Given records
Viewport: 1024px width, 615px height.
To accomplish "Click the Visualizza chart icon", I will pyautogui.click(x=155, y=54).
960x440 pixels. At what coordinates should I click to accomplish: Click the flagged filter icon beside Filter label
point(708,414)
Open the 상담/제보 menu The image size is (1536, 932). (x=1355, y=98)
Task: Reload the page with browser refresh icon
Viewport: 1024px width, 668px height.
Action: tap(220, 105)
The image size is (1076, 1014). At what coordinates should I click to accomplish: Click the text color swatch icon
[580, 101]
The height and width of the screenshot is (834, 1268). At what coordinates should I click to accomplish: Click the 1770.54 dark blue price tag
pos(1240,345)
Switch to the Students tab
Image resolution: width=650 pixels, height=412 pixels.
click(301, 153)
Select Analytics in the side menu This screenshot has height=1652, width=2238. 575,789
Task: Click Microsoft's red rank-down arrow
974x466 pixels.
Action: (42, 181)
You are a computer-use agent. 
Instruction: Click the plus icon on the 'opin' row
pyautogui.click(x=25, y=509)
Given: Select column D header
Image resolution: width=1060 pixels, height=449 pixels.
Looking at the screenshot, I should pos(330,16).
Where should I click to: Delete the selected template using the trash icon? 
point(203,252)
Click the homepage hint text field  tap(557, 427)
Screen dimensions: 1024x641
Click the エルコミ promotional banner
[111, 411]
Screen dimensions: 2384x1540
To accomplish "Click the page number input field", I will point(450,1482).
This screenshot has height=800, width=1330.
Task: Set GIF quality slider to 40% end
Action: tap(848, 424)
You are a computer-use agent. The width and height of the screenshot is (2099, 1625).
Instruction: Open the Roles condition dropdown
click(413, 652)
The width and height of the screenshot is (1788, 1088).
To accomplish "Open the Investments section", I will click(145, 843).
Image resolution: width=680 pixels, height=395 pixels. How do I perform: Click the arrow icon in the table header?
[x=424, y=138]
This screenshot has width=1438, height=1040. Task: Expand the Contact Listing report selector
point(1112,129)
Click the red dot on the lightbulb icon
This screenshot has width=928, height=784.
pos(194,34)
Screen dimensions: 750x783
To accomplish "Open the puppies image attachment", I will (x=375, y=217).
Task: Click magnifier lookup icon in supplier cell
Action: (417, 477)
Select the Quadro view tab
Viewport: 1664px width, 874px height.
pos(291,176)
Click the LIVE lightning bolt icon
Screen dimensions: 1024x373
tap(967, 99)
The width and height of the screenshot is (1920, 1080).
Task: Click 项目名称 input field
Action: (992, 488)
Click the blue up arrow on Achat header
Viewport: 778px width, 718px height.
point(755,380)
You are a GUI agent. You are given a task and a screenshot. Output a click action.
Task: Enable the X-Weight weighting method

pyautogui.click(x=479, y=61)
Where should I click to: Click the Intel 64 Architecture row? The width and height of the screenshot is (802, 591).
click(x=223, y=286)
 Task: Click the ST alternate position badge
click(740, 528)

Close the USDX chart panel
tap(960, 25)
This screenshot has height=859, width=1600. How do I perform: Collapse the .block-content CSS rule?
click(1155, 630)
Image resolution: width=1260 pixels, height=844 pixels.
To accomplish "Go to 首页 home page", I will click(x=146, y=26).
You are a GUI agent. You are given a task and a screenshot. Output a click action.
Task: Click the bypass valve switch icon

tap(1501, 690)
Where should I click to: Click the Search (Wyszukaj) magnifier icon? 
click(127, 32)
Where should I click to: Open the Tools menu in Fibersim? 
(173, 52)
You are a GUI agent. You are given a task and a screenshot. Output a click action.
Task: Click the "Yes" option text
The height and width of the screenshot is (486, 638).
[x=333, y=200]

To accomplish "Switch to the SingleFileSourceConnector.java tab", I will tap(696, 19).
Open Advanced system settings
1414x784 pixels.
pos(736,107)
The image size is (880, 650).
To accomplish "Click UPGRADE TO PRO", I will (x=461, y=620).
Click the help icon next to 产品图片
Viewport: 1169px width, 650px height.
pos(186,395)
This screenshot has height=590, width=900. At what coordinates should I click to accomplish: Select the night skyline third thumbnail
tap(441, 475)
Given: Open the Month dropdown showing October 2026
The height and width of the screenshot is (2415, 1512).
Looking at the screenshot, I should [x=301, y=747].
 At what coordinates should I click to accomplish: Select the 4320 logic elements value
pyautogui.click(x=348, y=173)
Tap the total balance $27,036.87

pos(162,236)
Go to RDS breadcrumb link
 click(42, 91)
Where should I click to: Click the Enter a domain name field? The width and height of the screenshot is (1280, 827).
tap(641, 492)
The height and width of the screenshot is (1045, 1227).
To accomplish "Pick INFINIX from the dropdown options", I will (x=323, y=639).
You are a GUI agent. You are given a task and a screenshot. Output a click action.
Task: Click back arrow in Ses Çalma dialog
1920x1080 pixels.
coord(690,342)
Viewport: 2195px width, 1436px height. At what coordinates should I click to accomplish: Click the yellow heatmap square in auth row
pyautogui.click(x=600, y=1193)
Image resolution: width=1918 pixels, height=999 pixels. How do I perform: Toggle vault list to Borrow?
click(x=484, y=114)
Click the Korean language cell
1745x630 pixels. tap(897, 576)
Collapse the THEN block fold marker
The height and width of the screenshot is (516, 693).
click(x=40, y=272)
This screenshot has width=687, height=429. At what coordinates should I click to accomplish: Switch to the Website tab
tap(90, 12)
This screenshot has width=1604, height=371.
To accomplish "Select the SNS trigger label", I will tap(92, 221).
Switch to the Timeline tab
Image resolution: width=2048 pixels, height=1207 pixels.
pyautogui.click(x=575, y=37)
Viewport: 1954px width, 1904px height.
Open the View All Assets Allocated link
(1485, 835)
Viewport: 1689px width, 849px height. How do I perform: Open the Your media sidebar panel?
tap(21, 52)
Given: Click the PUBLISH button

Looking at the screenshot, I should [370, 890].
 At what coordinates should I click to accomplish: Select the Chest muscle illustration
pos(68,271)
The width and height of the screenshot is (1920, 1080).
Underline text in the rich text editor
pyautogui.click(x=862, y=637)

What is required
Reproduce the whole listing with "Switch to the" renamed to "Open the" wherever it occurs, changing nothing else.

Answer to the exercise
Viewport: 1024px width, 615px height.
To accomplish "Click the Visualizza chart icon", I will pyautogui.click(x=155, y=54).
960x440 pixels. At what coordinates should I click to accomplish: Click the flagged filter icon beside Filter label
point(708,414)
Open the 상담/제보 menu The image size is (1536, 932). (x=1355, y=98)
Task: Reload the page with browser refresh icon
Viewport: 1024px width, 668px height.
Action: tap(220, 105)
The image size is (1076, 1014). At what coordinates should I click to accomplish: Click the text color swatch icon
[580, 101]
The height and width of the screenshot is (834, 1268). At what coordinates should I click to accomplish: Click the 1770.54 dark blue price tag
pos(1240,345)
Open the Students tab
Image resolution: width=650 pixels, height=412 pixels.
click(301, 153)
Select Analytics in the side menu This screenshot has height=1652, width=2238. 575,789
Task: Click Microsoft's red rank-down arrow
974x466 pixels.
Action: (42, 181)
You are a computer-use agent. 
Instruction: Click the plus icon on the 'opin' row
pyautogui.click(x=25, y=509)
Given: Select column D header
Image resolution: width=1060 pixels, height=449 pixels.
Looking at the screenshot, I should pos(330,16).
Where should I click to: Delete the selected template using the trash icon? 
point(203,252)
Click the homepage hint text field  tap(557, 427)
Screen dimensions: 1024x641
Click the エルコミ promotional banner
[111, 411]
Screen dimensions: 2384x1540
To accomplish "Click the page number input field", I will point(450,1482).
This screenshot has height=800, width=1330.
Task: Set GIF quality slider to 40% end
Action: tap(848, 424)
You are a computer-use agent. The width and height of the screenshot is (2099, 1625).
Instruction: Open the Roles condition dropdown
click(413, 652)
The width and height of the screenshot is (1788, 1088).
To accomplish "Open the Investments section", I will click(145, 843).
Image resolution: width=680 pixels, height=395 pixels. How do I perform: Click the arrow icon in the table header?
[x=424, y=138]
This screenshot has width=1438, height=1040. Task: Expand the Contact Listing report selector
point(1112,129)
Click the red dot on the lightbulb icon
This screenshot has width=928, height=784.
pos(194,34)
Screen dimensions: 750x783
To accomplish "Open the puppies image attachment", I will (x=375, y=217).
Task: Click magnifier lookup icon in supplier cell
Action: (417, 477)
Select the Quadro view tab
Viewport: 1664px width, 874px height.
pos(291,176)
Click the LIVE lightning bolt icon
Screen dimensions: 1024x373
tap(967, 99)
The width and height of the screenshot is (1920, 1080).
Task: Click 项目名称 input field
Action: (992, 488)
Click the blue up arrow on Achat header
Viewport: 778px width, 718px height.
point(755,380)
You are a GUI agent. You are given a task and a screenshot. Output a click action.
Task: Enable the X-Weight weighting method

pyautogui.click(x=479, y=61)
Where should I click to: Click the Intel 64 Architecture row? The width and height of the screenshot is (802, 591).
click(x=223, y=286)
 Task: Click the ST alternate position badge
click(740, 528)

Close the USDX chart panel
tap(960, 25)
This screenshot has height=859, width=1600. How do I perform: Collapse the .block-content CSS rule?
click(1155, 630)
Image resolution: width=1260 pixels, height=844 pixels.
To accomplish "Go to 首页 home page", I will click(x=146, y=26).
You are a GUI agent. You are given a task and a screenshot. Output a click action.
Task: Click the bypass valve switch icon

tap(1501, 690)
Where should I click to: Click the Search (Wyszukaj) magnifier icon? 
click(127, 32)
Where should I click to: Open the Tools menu in Fibersim? 
(173, 52)
You are a GUI agent. You are given a task and a screenshot. Output a click action.
Task: Click the "Yes" option text
The height and width of the screenshot is (486, 638).
[x=333, y=200]

To accomplish "Open the SingleFileSourceConnector.java tab", I will tap(696, 19).
Open Advanced system settings
1414x784 pixels.
pos(736,107)
The image size is (880, 650).
To accomplish "Click UPGRADE TO PRO", I will (x=461, y=620).
Click the help icon next to 产品图片
Viewport: 1169px width, 650px height.
pos(186,395)
This screenshot has height=590, width=900. At what coordinates should I click to accomplish: Select the night skyline third thumbnail
tap(441, 475)
Given: Open the Month dropdown showing October 2026
The height and width of the screenshot is (2415, 1512).
Looking at the screenshot, I should [x=301, y=747].
 At what coordinates should I click to accomplish: Select the 4320 logic elements value
pyautogui.click(x=348, y=173)
Tap the total balance $27,036.87

pos(162,236)
Go to RDS breadcrumb link
 click(42, 91)
Where should I click to: Click the Enter a domain name field? The width and height of the screenshot is (1280, 827).
tap(641, 492)
The height and width of the screenshot is (1045, 1227).
To accomplish "Pick INFINIX from the dropdown options", I will (x=323, y=639).
You are a GUI agent. You are given a task and a screenshot. Output a click action.
Task: Click back arrow in Ses Çalma dialog
1920x1080 pixels.
coord(690,342)
Viewport: 2195px width, 1436px height. At what coordinates should I click to accomplish: Click the yellow heatmap square in auth row
pyautogui.click(x=600, y=1193)
Image resolution: width=1918 pixels, height=999 pixels. How do I perform: Toggle vault list to Borrow?
click(x=484, y=114)
Click the Korean language cell
1745x630 pixels. tap(897, 576)
Collapse the THEN block fold marker
The height and width of the screenshot is (516, 693).
click(x=40, y=272)
This screenshot has width=687, height=429. At what coordinates should I click to accomplish: Open the Website tab
tap(90, 12)
This screenshot has width=1604, height=371.
To accomplish "Select the SNS trigger label", I will tap(92, 221).
Open the Timeline tab
Image resolution: width=2048 pixels, height=1207 pixels.
pyautogui.click(x=575, y=37)
Viewport: 1954px width, 1904px height.
Open the View All Assets Allocated link
(1485, 835)
Viewport: 1689px width, 849px height. How do I perform: Open the Your media sidebar panel?
tap(21, 52)
Given: Click the PUBLISH button

Looking at the screenshot, I should [370, 890].
 At what coordinates should I click to accomplish: Select the Chest muscle illustration
pos(68,271)
The width and height of the screenshot is (1920, 1080).
Underline text in the rich text editor
pyautogui.click(x=862, y=637)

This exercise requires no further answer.